● **The task**
In the text on dental instrument decontamination below, rewrite the paragraph that begins "Tests are carried out daily" as a short bulleted list that keeps its main facts.

● **Text for analysis**
---

They should either be dried using the cycle in the autoclaves or dried manually using a single use cloth as opposed to a reusable one. This is because the reusable cloth is more likely to get contaminated by aerosols and such over the period of the day. For autoclaves that have a downward displacement, the items must be dried and wrapped after the sterilisation process. As the pouches are date stamped, it is said to re-sterilise them after 1 year. However, recently it was set at 21 days for downward displacement autoclaves and 60 days for vacuum autoclaves. In vacuum autoclaves, if the instruments were wrapped before being sterilised and then placed within a lidded tray, it can then be date stamped to 1 year. After pouching they should immediately be placed within a cupboard or draws. Within the surgery, it is hard to stop them from being contaminated with aerosols so they should be placed within drawers and brought out only when it is needed. The general public should not have access to the decontamination room. Instruments should be collected from the clean zone in the de-con room when needed. How is the maintenance of equipment and instruments recorded? Ultrasonic baths should be maintained regularly by a service engineer or by a delegated person who is competent enough in de-con which is recommended by manufacturers as a bare minimum. It is recorded in a log book or the sides of the bath could be stamped by the manufacturer to ensure that they were the ones to check this. The washer disinfector usually has automatic logging systems within it to ensure that it is working accordingly. This is then recorded by nurses in a log book to keep a backup record of the cycle and to prove that nurses are constantly checking up on it to prove it is working. The autoclaves test cycles are recorded within a log book.

Tests are carried out daily and weekly which must be recorded. The automatic control test should be carried out daily in vacuum autoclaves along with the steam penetration test. R.O/ distilled water should only be used for the autoclaves to help maintain them and keep it working correctly. An authorised engineer should check the autoclaves are working accordingly and issue a certificate to prove this. This should be done annually. What are the potential risks of failing to decontaminate equipment and instruments? If we fail to decontaminate equipment and instruments properly then they won’t be sterilised when put into the autoclave. It can also increase the chances of cross infection between patients as blood and other debris will still be on the instruments. Autoclaves are only used to kill microorganisms as well as spores but not visible debris. It could also result in a cross-infection risk for the autoclaves because if the debris falls within it, and more instruments are placed within the autoclaves. It could just keep spreading. What are the potential long-term effects of using damaged or pre-used sterile goods? If we use damaged dental instruments it may not work properly on the patient. It could possibly cause more harm. If we use pre-used sterile goods it could increase the risk of cross infection. This is because the instrument or bur has already been used, it may not have been decontaminated properly and may not even be penetrated properly by the steam during the sterilisation process, especially with burs as they are very hard to check if they have been cleaned properly or not.

---

● **Given records**
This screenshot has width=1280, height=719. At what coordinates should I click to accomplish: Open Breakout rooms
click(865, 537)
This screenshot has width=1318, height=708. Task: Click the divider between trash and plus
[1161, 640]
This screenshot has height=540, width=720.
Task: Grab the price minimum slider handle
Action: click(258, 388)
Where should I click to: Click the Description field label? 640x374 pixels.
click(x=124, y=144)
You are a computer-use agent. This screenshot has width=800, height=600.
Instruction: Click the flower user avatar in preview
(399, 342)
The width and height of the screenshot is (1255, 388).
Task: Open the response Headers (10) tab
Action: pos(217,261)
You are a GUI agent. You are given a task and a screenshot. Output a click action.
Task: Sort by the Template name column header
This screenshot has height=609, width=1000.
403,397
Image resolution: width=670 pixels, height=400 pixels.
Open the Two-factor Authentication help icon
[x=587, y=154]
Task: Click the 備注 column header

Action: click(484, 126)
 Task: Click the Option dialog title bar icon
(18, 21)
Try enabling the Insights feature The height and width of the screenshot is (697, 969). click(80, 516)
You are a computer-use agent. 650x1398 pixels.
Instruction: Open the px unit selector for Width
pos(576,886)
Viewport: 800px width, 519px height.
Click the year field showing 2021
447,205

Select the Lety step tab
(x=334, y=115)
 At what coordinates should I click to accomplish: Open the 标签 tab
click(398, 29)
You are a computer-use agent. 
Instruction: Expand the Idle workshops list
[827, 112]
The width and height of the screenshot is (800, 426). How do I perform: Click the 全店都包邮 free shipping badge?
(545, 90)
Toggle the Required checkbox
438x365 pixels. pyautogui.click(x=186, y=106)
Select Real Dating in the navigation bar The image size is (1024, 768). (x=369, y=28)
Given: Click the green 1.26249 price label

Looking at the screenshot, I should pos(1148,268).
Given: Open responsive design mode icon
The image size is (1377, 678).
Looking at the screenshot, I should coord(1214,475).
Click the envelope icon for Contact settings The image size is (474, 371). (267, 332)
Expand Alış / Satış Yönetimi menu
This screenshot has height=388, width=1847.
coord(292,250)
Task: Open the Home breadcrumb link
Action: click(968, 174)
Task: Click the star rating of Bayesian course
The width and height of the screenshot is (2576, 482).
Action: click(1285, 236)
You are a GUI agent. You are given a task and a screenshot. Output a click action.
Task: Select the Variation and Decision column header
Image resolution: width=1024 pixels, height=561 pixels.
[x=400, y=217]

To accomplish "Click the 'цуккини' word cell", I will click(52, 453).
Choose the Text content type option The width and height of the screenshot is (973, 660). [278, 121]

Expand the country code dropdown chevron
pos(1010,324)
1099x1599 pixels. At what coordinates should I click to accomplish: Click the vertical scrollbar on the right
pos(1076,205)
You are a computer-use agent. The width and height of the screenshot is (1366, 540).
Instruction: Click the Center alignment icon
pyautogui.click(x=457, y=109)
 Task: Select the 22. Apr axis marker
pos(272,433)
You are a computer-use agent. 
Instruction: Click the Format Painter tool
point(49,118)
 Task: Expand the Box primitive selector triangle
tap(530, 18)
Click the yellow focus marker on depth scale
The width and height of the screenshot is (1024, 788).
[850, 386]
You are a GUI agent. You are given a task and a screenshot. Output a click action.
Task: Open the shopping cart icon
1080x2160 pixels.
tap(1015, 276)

---

● **Result of the exercise**
- Autoclave tests are done daily and weekly, and the results must be recorded.
- Vacuum autoclaves need a daily automatic control test and a daily steam penetration test.
- Only R.O./distilled water should be used in autoclaves to keep them working correctly.
- Once a year, an authorized engineer should check the autoclaves and issue a certificate.
- Instruments that are not properly decontaminated will not be sterilized in the autoclave.
- Blood and debris left on instruments increase the risk of cross infection between patients. Autoclaves kill microorganisms and spores but do not remove visible debris.
- Debris that falls into an autoclave can keep spreading to other instruments placed in it.
- Damaged instruments may not work properly on the patient and could cause more harm.
- Pre-used sterile goods increase the risk of cross infection. They may not have been properly decontaminated, and steam may not fully penetrate them during sterilization. Burs are especially hard to check.